The protections against debt collection varied by round. The first round of payments under the CARES Act could be seized to cover past-due child support but was protected from other federal and state debt offsets. Congress strengthened those protections for the second and third rounds, shielding those payments from all federal offset, including child support.
There was a catch, though. If you missed the advance payment and later claimed the money as a Recovery Rebate Credit on your tax return, it became part of your refund. Tax refunds are subject to the standard Treasury offset rules for unpaid federal debts, state debts, and child support arrears. The protection applied to the advance payment itself, not to the credit claimed after the fact on a return.
The Recovery Rebate Credit was the mechanism for claiming stimulus money you were eligible for but never received. Instead of a separate application, you claimed it on your regular federal tax return. The first and second payments were reconciled on the 2020 Form 1040, and the third payment on the 2021 Form 1040. Even people who normally did not file because their income was too low needed to submit a return to trigger the credit.
Both deadlines to claim these credits have now passed. The IRS set May 17, 2024, as the final date to file a 2020 return and claim the Recovery Rebate Credit for the first and second payments.7Internal Revenue Service. IR-2024-80: Time Running Out to Claim $1 Billion in Refunds for Tax Year 2020 That deadline was later than usual because the original 2020 filing deadline had been extended to May 17, 2021, due to the pandemic, and the three-year refund window ran from that extended date.8Internal Revenue Service.
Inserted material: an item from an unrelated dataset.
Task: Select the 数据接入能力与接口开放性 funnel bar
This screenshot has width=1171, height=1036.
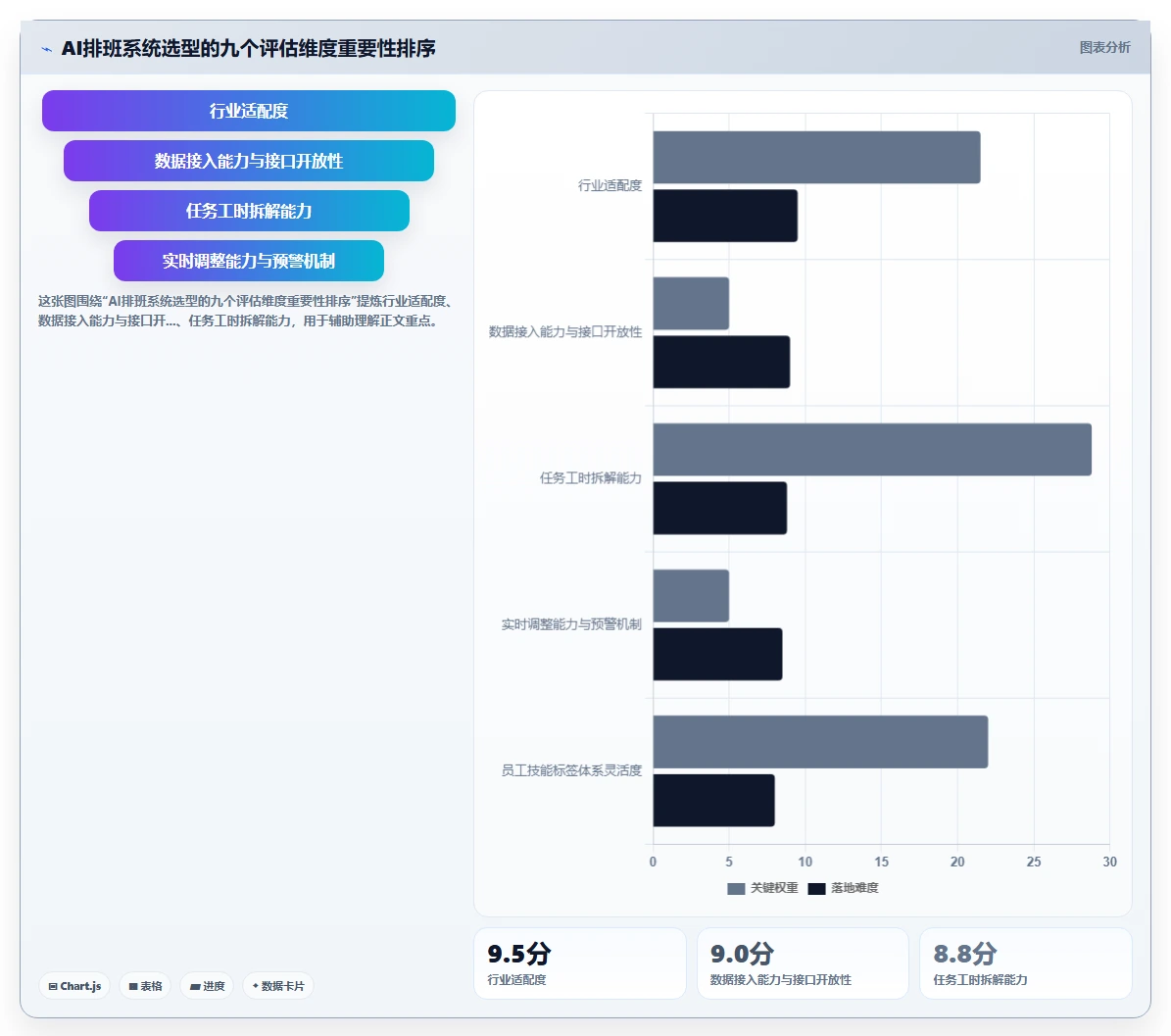Action: 249,161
Time You Can Claim a Credit or Refund The deadline for the 2021 return and third-round credit was April 15, 2025. As of 2026, no mechanism exists to claim either credit.
The IRS mailed confirmation letters after each payment: Notice 1444 for the first round, Notice 1444-B for the second, and Notice 1444-C for the third.9Internal Revenue Service. 2020 Recovery Rebate Credit – Topic F: Finding the First and Second Economic Impact Payment Amounts to Calculate the 2020 Recovery Rebate Credit These letters documented how much you received and were essential for calculating whether you were owed additional money. If you filed a return before the deadline and claimed the credit, those notices served as your proof. At this point, the notices are records of what you received but no longer have a practical filing use.
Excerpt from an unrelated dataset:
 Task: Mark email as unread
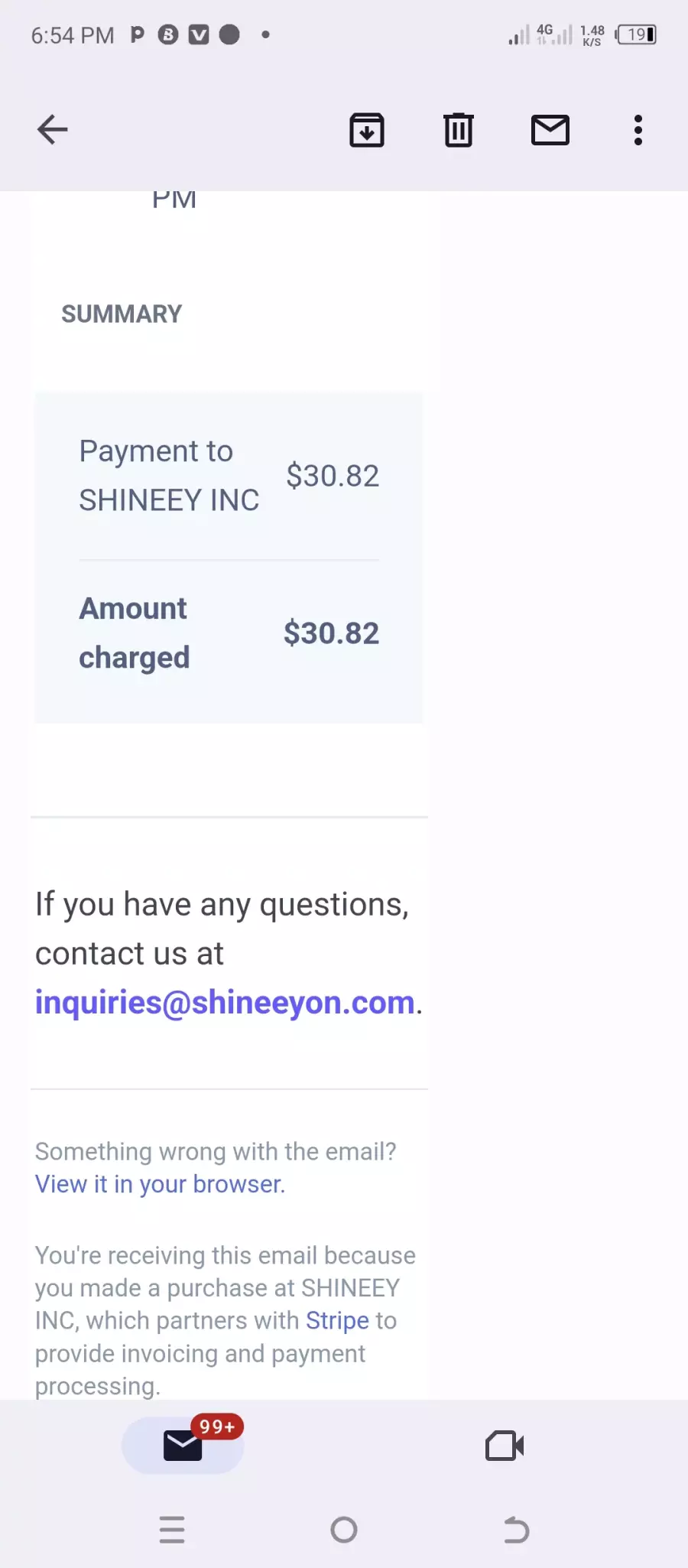click(550, 130)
If you filed a 2020 or 2021 return before the deadline but made an error on the Recovery Rebate Credit line, the correction process depends on the type of mistake. When the IRS detected a math error in your favor, it automatically recalculated the credit and sent a notice explaining the adjustment. No action was needed on your part unless you disagreed with the change.10Internal Revenue Service. 2021 Recovery Rebate Credit – Topic H: Correcting Issues After the 2021 Tax Return Is Filed
If you left the credit line blank or entered zero when you were actually eligible, you needed to file Form 1040-X (Amended U.S. Individual Income Tax Return) to claim the correct amount. The amended return had to include the credit calculation from the original year’s Form 1040 instructions, the corrected amount in the refundable credits section, and an explanation noting “Recovery Rebate Credit” as the reason for the change.10Internal Revenue Service. 2021 Recovery Rebate Credit – Topic H: Correcting Issues After the 2021 Tax Return Is Filed Because the three-year refund window has closed for both tax years, amended returns filed now seeking a refund of the Recovery Rebate Credit would generally be denied. The IRS cannot issue a refund once the statutory period expires.